Over our various trips to Nova Scotia, we had always skipped Peggy’s Cove. My parent’s had dragged me there as a reluctant 8 year old back in the early 70’s, and ever since I had written it off as overly-touristed and out of date. That changed on our most recent trip. It was just my wife and I, and without our own child (now 18!) in tow, and at an off-season time of the year, it seemed like a good time to visit and see what the fuss was about.

I have to confess I didn’t know what to expect, but choosing a sunny October day was wise, because it’s lovely to sit on the rocks near the famous lighthouse and listen to the sea and bask in the sun. The little town itself is quaint, if conscious of its touristy charms, and even though you’ve probably taken a million selfies it’s still fun to grab one here.


Over the years, we’ve been to Chester a few times and I have to admit that I could never quite warm to it. It’s a bit of an anomaly for the South Shore – it’s a touristy place but also a place with a lot of wealth. The annual Chester Regatta is a famous tradition, and it’s attracted sailors for generations. Many of them have the money needed to go with large yachts, so many of the homes in Chester reflect that.

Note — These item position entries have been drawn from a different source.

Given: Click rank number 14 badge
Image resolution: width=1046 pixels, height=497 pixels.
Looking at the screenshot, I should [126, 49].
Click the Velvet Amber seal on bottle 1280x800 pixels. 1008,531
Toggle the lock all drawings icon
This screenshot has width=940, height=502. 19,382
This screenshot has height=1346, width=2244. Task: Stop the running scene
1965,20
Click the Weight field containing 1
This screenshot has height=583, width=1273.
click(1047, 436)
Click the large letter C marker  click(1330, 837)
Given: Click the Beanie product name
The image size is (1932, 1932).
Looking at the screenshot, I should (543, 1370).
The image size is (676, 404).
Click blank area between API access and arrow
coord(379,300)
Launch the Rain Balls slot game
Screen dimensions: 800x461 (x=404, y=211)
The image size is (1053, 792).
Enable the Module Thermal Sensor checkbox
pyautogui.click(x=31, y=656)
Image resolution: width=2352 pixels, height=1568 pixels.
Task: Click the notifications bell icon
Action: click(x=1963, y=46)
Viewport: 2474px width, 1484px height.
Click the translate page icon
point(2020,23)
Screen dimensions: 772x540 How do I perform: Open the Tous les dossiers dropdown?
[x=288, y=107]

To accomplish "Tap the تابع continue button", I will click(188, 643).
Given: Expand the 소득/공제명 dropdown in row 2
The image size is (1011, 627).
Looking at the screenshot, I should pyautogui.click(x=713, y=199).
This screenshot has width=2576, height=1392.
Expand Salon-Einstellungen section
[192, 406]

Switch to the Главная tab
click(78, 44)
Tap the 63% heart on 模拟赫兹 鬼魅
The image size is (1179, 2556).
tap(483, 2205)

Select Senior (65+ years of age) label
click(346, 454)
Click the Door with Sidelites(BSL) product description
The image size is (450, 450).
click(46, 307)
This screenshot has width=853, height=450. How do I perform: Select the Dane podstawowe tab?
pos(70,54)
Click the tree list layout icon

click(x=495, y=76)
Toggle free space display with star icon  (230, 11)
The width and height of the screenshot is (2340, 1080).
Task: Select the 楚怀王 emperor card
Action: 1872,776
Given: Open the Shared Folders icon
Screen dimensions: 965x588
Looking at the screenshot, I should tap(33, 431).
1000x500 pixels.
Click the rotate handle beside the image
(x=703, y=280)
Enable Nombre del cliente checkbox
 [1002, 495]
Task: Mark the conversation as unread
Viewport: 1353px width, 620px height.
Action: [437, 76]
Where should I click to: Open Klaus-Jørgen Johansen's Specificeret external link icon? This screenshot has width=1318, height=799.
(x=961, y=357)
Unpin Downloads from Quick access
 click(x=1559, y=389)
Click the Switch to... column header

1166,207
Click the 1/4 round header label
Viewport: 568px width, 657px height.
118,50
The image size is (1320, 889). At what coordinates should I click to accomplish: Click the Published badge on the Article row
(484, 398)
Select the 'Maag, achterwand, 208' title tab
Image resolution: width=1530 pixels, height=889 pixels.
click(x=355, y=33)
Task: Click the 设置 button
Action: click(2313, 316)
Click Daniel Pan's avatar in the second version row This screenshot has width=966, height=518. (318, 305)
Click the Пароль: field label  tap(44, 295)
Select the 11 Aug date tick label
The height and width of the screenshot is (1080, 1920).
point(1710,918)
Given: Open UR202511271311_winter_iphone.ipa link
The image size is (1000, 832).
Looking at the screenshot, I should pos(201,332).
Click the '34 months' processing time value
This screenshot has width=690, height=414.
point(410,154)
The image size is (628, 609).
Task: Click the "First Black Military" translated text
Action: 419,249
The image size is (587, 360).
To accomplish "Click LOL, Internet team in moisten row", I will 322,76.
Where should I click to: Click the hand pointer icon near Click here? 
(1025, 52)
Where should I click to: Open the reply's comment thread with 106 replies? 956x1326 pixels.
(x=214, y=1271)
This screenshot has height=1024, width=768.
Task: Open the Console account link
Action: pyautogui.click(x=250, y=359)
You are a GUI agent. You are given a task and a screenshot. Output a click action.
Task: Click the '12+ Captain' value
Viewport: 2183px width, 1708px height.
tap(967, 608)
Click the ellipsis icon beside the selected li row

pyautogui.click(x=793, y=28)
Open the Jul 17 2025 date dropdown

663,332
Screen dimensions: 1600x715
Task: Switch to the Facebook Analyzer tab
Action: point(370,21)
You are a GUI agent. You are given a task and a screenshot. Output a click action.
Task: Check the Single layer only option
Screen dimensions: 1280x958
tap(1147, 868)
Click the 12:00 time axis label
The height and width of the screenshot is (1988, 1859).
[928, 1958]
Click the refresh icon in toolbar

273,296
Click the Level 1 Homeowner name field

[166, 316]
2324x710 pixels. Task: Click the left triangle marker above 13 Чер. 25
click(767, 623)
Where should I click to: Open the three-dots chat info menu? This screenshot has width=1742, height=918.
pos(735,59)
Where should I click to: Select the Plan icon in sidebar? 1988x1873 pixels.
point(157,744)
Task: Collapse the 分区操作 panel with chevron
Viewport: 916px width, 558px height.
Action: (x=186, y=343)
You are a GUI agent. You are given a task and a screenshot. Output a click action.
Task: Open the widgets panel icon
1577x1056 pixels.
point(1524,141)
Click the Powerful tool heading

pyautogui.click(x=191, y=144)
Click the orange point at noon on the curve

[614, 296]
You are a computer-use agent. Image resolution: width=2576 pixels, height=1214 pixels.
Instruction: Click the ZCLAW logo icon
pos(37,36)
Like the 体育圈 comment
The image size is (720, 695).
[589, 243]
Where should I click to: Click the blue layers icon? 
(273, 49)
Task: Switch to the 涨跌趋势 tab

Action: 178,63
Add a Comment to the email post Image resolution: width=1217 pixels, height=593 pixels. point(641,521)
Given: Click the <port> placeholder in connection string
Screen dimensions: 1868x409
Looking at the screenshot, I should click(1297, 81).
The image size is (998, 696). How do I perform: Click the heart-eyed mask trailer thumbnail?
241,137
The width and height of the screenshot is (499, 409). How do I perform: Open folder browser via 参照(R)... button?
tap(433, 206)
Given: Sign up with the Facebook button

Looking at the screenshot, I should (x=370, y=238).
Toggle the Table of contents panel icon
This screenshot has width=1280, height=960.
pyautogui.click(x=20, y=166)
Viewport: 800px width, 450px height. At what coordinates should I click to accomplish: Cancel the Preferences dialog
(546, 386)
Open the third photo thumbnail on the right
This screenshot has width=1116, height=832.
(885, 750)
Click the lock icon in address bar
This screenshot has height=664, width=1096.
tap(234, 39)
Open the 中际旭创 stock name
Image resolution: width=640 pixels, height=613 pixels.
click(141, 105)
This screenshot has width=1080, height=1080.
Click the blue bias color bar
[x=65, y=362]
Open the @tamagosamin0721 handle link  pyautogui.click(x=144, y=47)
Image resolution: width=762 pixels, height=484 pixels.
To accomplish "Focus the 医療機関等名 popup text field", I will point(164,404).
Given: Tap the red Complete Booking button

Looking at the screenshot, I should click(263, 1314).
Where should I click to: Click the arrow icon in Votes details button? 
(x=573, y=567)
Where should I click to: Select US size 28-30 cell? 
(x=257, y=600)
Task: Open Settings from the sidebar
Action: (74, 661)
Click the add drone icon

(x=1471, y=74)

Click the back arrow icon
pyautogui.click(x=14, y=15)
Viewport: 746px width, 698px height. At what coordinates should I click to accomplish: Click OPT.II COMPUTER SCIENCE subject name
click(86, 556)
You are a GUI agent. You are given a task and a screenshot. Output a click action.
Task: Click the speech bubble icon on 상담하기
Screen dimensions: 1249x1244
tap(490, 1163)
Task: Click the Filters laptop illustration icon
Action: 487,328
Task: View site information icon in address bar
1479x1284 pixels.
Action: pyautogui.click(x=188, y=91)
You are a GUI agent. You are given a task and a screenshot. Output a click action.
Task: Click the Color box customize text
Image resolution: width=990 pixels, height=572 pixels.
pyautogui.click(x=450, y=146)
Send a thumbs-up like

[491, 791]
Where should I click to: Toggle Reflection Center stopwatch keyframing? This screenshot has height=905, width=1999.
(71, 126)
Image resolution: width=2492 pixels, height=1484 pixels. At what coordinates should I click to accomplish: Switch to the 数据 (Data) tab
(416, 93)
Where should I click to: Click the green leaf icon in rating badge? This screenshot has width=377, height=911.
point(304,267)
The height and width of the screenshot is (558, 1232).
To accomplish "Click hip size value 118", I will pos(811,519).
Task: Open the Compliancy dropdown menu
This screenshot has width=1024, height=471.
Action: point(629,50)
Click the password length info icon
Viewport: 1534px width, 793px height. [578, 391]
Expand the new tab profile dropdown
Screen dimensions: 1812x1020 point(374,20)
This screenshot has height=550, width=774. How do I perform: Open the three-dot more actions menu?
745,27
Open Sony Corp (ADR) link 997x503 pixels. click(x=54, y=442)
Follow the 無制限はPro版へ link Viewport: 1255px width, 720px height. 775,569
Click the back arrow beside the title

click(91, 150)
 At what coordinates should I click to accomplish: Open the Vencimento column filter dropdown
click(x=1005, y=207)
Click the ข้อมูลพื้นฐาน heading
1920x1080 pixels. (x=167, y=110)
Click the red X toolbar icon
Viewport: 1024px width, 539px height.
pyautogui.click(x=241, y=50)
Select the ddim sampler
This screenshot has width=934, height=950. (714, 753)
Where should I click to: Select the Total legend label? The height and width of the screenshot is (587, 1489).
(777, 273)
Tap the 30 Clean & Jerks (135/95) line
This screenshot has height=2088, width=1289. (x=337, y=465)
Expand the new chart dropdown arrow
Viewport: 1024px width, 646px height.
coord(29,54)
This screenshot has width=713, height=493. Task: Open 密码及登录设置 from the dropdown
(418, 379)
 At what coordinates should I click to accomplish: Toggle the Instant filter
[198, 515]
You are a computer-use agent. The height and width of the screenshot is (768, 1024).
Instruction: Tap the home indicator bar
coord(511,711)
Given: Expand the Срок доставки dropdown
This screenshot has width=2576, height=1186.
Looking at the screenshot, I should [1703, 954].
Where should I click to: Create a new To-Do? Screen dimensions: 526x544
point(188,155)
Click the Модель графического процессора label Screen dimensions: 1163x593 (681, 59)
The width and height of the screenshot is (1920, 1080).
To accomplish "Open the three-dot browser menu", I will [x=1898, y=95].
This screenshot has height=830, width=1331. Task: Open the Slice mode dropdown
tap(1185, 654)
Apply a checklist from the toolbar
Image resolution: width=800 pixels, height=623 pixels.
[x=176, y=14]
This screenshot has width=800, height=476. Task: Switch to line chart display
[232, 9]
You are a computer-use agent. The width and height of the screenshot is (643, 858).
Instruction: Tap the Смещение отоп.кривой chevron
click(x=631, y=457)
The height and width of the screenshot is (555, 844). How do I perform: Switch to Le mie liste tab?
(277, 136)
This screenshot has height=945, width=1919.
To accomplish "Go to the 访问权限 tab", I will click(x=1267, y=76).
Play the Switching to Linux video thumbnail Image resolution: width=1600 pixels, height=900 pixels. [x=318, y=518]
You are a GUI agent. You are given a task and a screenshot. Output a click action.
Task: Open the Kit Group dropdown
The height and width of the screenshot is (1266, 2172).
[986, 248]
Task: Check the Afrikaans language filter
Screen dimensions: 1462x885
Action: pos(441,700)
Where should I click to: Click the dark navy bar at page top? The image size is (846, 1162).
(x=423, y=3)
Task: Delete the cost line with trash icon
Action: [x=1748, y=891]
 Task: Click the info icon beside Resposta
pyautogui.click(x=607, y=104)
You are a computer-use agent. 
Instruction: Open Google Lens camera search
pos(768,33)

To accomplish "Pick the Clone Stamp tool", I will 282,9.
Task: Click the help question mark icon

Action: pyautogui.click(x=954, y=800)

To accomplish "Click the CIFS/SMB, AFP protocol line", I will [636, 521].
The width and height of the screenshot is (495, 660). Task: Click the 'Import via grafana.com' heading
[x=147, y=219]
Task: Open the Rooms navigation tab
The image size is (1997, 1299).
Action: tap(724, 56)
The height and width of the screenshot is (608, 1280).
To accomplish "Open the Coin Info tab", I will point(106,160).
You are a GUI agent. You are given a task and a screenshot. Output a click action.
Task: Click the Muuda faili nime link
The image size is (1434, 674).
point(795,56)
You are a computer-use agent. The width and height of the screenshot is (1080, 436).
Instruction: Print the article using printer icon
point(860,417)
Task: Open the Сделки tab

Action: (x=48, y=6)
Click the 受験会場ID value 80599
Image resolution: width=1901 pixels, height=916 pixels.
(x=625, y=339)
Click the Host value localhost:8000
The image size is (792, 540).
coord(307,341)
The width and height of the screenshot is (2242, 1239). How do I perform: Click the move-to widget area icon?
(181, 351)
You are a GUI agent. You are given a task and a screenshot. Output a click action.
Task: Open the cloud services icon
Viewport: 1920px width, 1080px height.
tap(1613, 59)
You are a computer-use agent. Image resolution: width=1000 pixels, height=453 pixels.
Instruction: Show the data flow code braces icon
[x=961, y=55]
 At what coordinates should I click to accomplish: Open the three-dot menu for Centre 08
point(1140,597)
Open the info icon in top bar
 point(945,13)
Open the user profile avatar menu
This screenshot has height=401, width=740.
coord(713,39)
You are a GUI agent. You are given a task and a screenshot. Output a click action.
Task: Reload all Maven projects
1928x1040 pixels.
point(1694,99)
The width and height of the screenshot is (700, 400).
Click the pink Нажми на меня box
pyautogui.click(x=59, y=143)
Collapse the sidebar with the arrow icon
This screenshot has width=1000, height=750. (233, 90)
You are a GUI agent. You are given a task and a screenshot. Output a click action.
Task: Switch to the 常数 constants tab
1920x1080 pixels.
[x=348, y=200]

It feels a little like Cape Cod in the summer.

This year, visiting on a misty damp October day, it felt quite different. There’s a bit of a melancholy air to a resort town out of season. Many of the houses are closed up for the winter, and the town’s year-round residents can get together in peace. Walking up and down its quiet streets, we realized that it’s actually a lovely little place. The trick, it would seem, is to come off-season.

There are some little parks and shops downtown, and the harbour area is atmospheric as well. We brought a picnic and ate it in the wet, and that made it that much more savoury, staring over the water and listening to the gulls. I have to take back what I said about Chester in the past – it’s not the snooty place I thought it was.